In subroutine stre3d( ) in the file shl3ds.f, the membrane strains should be in eps(1:3).
When multiplied with dd( , ) you should get the membrane stress and after multiplication with thk you should get the membrane resultants in norm(1:3).

Ishihara

  • Jr. Member
  • **
  • Posts: 22
Re: Thermal deformation due to temperature change
« Reply #34 on: June 07, 2023, 05:41:31 AM »
Then, should I change the formula to be added to "norm(1:3)=eps(1:3)-alp(1:3)*d(9)*thk"?

Prof. S. Govindjee

  • Administrator
  • FEAP Guru
  • *****
  • Posts: 1164
Re: Thermal deformation due to temperature change
« Reply #35 on: June 07, 2023, 06:19:28 AM »
I have made a mistake.  It turns out that inmate.f multiplies the coefficients of thermal expansion by the moduli.  Thus alp( ) holds the stress coefficients.  What you need only do is have
Code: [Select]
!     Membrane forces
      norm(1) = (dd(1,1)*eps(1) + dd(1,2)*eps(2) + dd(1,4)*eps(3))*thk
      norm(2) = (dd(2,1)*eps(1) + dd(2,2)*eps(2) + dd(2,4)*eps(3))*thk
      norm(3) = (dd(4,1)*eps(1) + dd(4,2)*eps(2) + dd(4,4)*eps(3))*thk
!     Modify in-plane forces by constant temperature change
      norm(1:2) = norm(1:2) - alp(1:2)*d(9)*thk
The rest of the original code is correct.

Ishihara

  • Jr.
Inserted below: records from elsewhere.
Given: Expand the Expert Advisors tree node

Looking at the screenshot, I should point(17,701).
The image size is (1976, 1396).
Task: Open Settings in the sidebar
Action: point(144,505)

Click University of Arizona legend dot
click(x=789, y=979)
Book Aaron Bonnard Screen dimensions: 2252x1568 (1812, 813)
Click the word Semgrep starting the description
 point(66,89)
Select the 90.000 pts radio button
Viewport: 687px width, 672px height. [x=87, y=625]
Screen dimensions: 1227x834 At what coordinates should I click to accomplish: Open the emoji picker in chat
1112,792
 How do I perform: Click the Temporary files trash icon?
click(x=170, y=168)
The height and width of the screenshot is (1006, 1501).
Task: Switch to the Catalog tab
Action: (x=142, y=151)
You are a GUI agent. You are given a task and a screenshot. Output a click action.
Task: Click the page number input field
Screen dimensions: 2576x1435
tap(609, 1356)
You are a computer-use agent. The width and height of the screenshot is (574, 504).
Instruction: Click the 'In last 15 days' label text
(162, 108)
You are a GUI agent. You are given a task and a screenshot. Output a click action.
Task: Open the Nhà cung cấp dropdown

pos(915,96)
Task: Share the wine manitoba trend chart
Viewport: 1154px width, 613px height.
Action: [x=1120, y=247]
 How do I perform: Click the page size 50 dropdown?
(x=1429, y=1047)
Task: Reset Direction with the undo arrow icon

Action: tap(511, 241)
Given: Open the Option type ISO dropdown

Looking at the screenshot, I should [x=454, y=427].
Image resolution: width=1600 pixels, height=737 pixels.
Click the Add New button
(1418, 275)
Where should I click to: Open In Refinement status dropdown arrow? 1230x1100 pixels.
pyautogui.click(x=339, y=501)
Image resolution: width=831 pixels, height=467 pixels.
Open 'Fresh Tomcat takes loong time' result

Member
  • **
  • Posts: 22
Re: Thermal deformation due to temperature change
« Reply #36 on: June 07, 2023, 06:41:27 AM »
Originally, the thicker the structure, the smaller the amount of deformation.
Looking at this formula, it seems that the thicker the material, the greater the amount of deformation. Is it appropriate to multiply by thk...?

Also, I actually tried that method, but the amount of deformation was only halved (because thk=0.5), and it did not match the results of other analysis software.